Air ambulances generally fall into three categories: hospital-based services that are a part of the contracts those facilities negotiate with insurance companies and providers; nonprofit operators that are affiliated with hospitals; and for-profit companies that may or may not contract with insurance.
St. Vincent Healthcare Chief Flight Nurse Chad Cady said his program is expensive to run, perhaps one of the more costly in the state because of the types of services it can offer — but it still makes money and doesn’t shift costs to other departments in the hospital.
“It is a very expensive entity to operate, but when I have to look at my budget and justify it to my CFO and explain if we are in the red or are we in the black, the numbers show it.”
St. Vincent charges $9,916 per takeoff and $90 per mile once a patient is on board for fixed-wing flights and $11,530 per lift-off and $100 per mile on helicopter flights. The standalone service NorthWest MedStar charges $13,116.40 per takeoff and $110.10 per mile for planes and $15,243 per takeoff and $133.10 per mile for helicopters, according to a survey sent out by the state.
Bill Bryant, who works with REACH Air Medical Services, which operates Summit Air Ambulance in Helena and Bozeman, said hospitals can shift overhead costs around to help make their programs profitable and cited previous testimony from the CEO of St. Patrick’s in Missoula that the facility lost $1.6 million a year on its program before shutting it down. Summit does not contract with insurers but has said it has started talking with one about the possibility.
“If they were adequate, both of those hospitals would at least be breaking even,” he said.
An independent review by an industry analyst has shown Summit has charged patients $15,965 per takeoff and $175 per mile on a fixed-wing flight.
Northeast Montana STAT Air Ambulance has been on both sides.

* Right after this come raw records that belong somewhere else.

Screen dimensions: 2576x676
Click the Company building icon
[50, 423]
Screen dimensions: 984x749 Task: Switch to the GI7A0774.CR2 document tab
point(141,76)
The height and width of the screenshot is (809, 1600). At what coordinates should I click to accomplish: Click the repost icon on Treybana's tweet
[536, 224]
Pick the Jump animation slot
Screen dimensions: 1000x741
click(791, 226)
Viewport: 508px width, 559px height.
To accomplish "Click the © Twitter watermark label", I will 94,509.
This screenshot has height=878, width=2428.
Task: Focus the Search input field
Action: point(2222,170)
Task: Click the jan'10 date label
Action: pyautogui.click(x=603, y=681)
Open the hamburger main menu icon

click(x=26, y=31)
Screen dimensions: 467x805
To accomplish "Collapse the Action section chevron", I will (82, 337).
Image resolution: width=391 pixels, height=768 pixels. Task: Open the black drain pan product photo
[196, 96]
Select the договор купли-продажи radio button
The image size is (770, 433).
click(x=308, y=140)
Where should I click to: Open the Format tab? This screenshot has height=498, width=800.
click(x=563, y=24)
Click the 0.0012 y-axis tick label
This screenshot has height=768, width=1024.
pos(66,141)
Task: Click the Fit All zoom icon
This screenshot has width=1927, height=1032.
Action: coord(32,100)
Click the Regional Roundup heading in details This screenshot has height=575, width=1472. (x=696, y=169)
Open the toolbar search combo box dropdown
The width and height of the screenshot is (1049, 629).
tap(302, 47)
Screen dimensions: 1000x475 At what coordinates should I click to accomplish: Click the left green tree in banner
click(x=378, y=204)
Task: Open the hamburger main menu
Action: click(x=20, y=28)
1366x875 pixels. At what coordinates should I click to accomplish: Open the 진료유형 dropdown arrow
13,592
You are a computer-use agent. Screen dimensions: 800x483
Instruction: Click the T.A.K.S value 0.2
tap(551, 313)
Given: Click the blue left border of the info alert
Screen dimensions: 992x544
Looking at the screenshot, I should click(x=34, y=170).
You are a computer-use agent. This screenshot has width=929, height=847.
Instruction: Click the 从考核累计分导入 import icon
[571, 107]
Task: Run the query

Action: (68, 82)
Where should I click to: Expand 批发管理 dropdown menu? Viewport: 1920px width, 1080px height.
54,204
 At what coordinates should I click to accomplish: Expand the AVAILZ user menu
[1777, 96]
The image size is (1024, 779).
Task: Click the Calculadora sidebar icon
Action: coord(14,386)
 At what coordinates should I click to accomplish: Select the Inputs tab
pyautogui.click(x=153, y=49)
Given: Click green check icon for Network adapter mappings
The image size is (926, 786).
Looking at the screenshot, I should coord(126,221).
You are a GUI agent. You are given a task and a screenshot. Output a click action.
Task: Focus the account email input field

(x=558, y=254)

When it was just part of Frances Mahon Deaconess Hospital, STAT could share the cost of some employees like nurses with the hospital but lost that ability after 2007 when it became a standalone provider for a four-hospital co-op that covers a large part of that remote corner of the state.
That year, Clay Berger, Northeast Montana STAT air ambulance cooperative program director, said it took 300 percent of what Medicare reimburses for flights to make a 10-to-15-percent profit. "That is why we enjoy that Allegiance contract of 250 percent, but when you get down into those areas of Medicaid, Medicare … we’re going backward.”
Some providers are open to sharing what they charge per flight — a breakdown of the rate-per-mile once a patient is on board and the fixed fee charged per takeoff — while some, typically the independent ones, aren’t. What’s not known now is how much flights cost the providers, something that would help show why St. Vincent can make a profit but others say they can’t.
At the meeting, Ronald Dewsnup, president and general manager of Allegiance Benefit Plan Management, said he could provide information on all air ambulance claims his company has dealt with before the next meeting April 7.
Insurers want to know the exact costs for providers so they know what percentage of costs they’re paying, and providers say they want to get equal, fair payments from insurance.
Bryant said it’s critical to look at the payer mix providers deal with — what percentage of people who take flights are insured by Medicare, Medicaid or private insurance or who don’t carry insurance. That varies widely from county to county and can change how successful an operation is.
NorthWest MedStar, which is represented on the committee by business services manager Russell Hancock, is joining the Life Flight air ambulance network starting April 1. Life Flight has not participated with any interim committee work done in the past, but Hancock said he will continue to be a part of the working group representing Life Flight.
The next meeting of the Economic Affairs Interim Committee, which is looking at the air ambulance issue, is April 14.